The market researchers at Gartner have extended their forecast out to 2027 and dropped 2024 from the view since it is now more than a year past. And rather than providing the very detailed forecast that it did in its September forecast, which we covered here, Gartner has decided to provide less granularity in its data, which as you might imagine we never like.

We always like keeping you appraised of the latest market data because money and units matter, and running it through the neural network and context engine that we carry behind our eyes and between our ears.

So, let’s get to it.

Back in September, when this first detailed AI spending forecast came out, we got a bunch of supplemental information from Gartner and fleshed out the spending breakdown for AI services. We compared the numbers to the core IT datacenter spending and overall IT spending forecasts put together by Gartner to give a sense of how AI was penetrating the IT market at large. Our analysis for the September 2025 forecast is here, and we are embedding the chart from that story as a compare-contrast with the latest dicing and slicing of AI spending by Gartner.

Take a gander:

I was mixing and matching data from IDC and Gartner by necessity in that table, but in October 2025 Gartner put out a revised forecast for overall IT spending worldwide, and now we can compare and contrast these within the same organization and, presumably, get a much more accurate sense of how AI spending is driving IT consumption overall. Take a look:

With this dataset, we cannot separate out datacenter infrastructure spending from client infrastructure (PCs, tablets, and smartphones) spending, which is a shame. Over the long haul, all client devices will very likely have tensor processors that assist with AI functions – they already have vector units that can do it – and AI servers with GPU and XPU accelerators already account for half of revenues, give or take. That share will only continue to grow as AI adoption increases, but it may be increasingly hard to figure out how much inference is being done on CPUs versus GPUs versus XPUs in the datacenter and at the edge and on the client. It will be a mix, for sure.

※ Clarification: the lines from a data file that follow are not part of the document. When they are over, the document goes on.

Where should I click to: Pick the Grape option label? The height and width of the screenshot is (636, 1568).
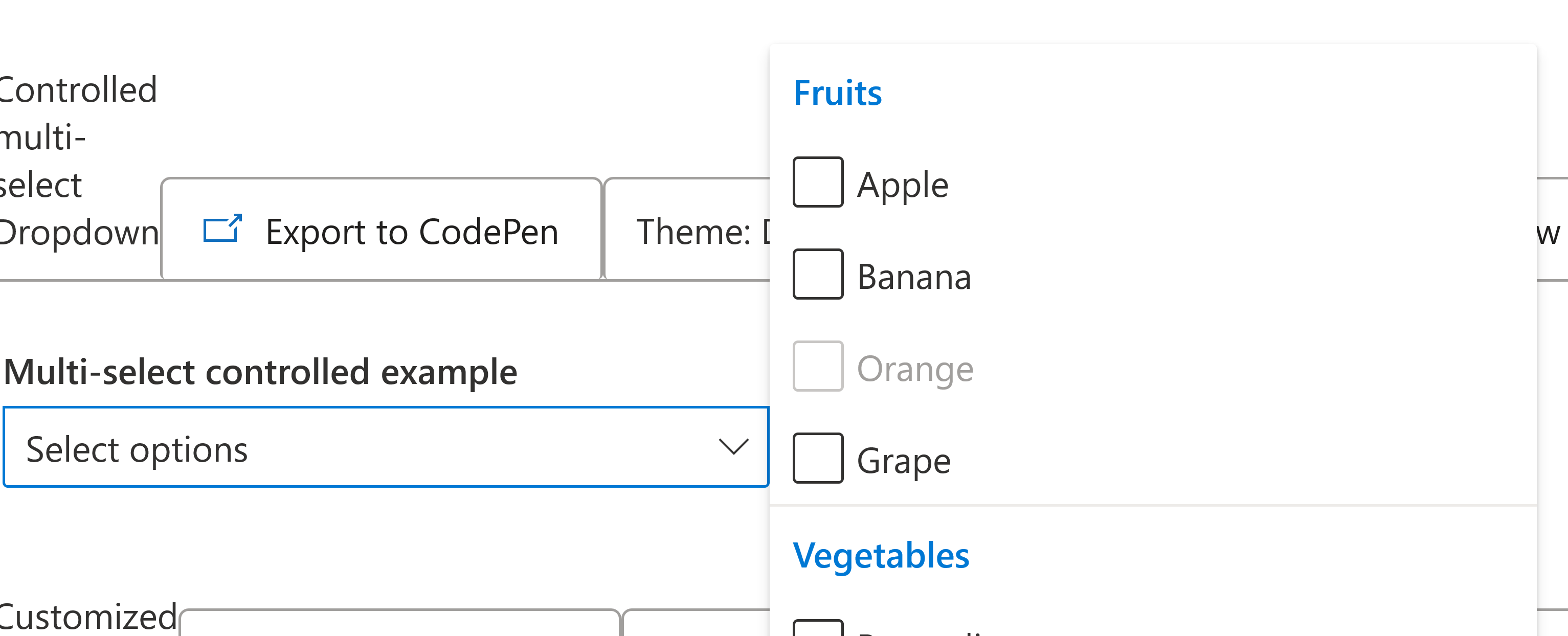point(903,461)
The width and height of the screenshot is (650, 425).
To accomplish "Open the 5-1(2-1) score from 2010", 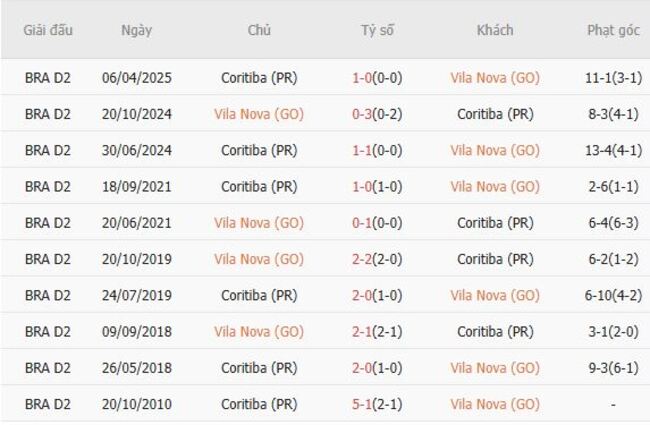I will click(x=377, y=405).
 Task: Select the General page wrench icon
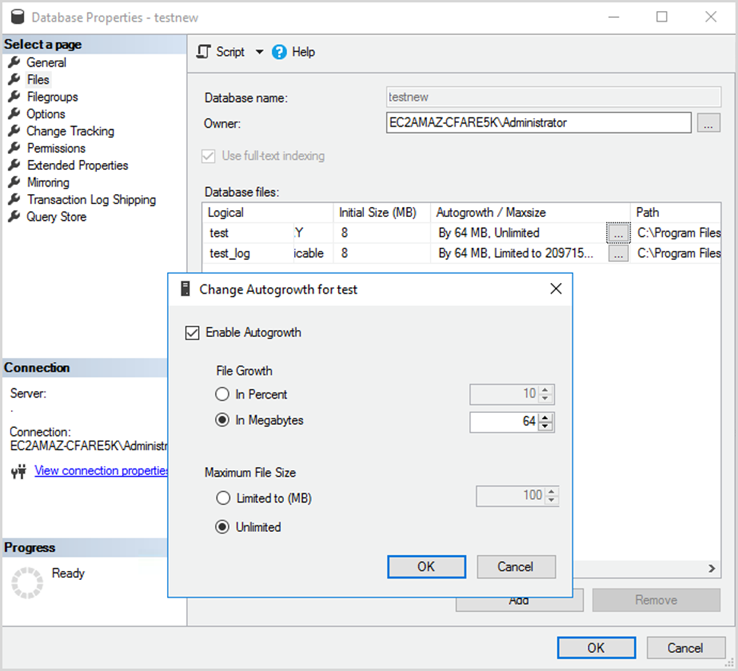[x=14, y=62]
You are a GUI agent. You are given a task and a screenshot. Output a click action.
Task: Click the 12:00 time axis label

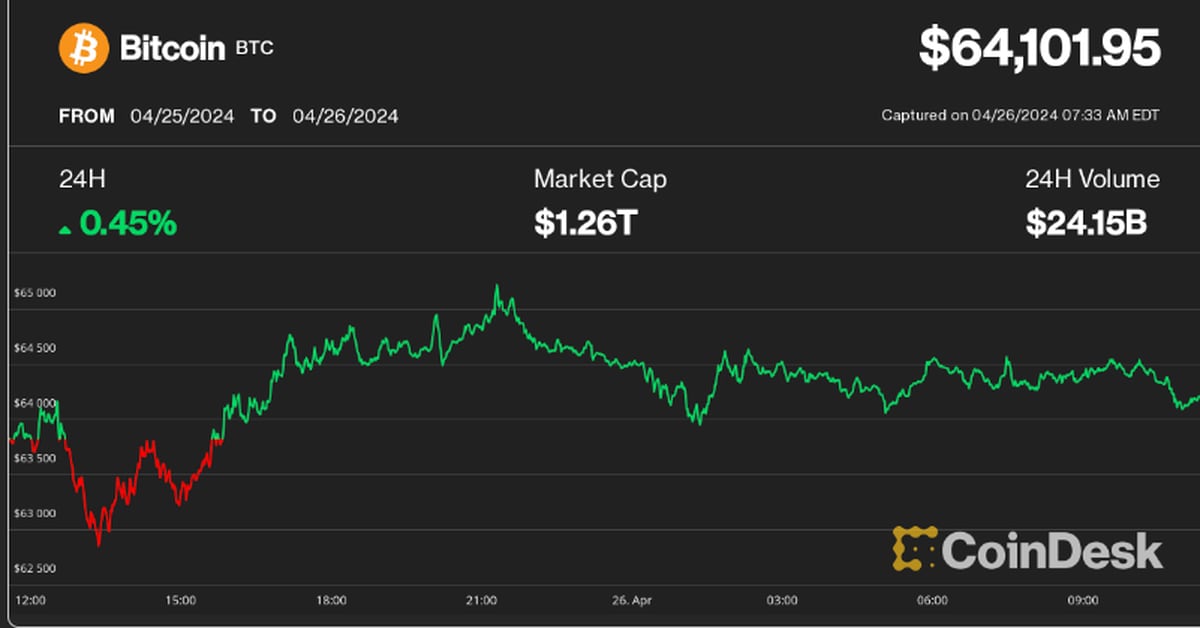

This latest AI spending table from Gartner just lumps them all together, and as you can see, the growth rate for AI infrastructure spending growth will slow in 2027 from the rate expected in 2026. Still, the spending will almost double in two years, which is a Moore’s Law kind of rate. AI software, as you can see, is also growing at this rate and will also nearly double in two years – mostly through the addition of AI functions into existing systems software, middleware, database, and application stacks. As more things get AI functions, they get counted in the AI bucket even if the amount of the AI function is not necessarily that great. The server virtualization and cloud markets “grew” in this manner in the past as well. When a technology becomes normal, as AI will eventually be, it is just “IT spending” as we now do it.

All distinctions and characterizations are transitory even if they are not ephemeral.

As you can see, sales of AI infrastructure and services is growing fast, bit not as fast as growth in the sale of AI models, data science tools, and various development tools. Tools for securing AI systems (and often using AI to do this) as well as AI data management tools are growing even faster, albeit from much smaller sales levels in the forecast from 2025 through 2027 from Gartner.

What you can also see at the bottom of the chart is that AI spending represented 31.7 percent of all IT spending in 2025, according to Gartner, and it expects AI to account for 41.5 percent of the pie in 2026. Gartner has not put out a forecast for overall IT spending in 2027 as yet, but we put a good guess in there and when we do, that means AI will drive half of all IT spending in 2027. (We did not force this 50 percent rate. We took a reasonable guess of how overall IT budgets will increase next year.)

As you can see, the IT sector is going to grow reasonably, mainly because AI spending will still be growing years hence while non-AI spending will shrink a bit every year.

It’s a tale of two datacenters – the best of times, and the worst of times.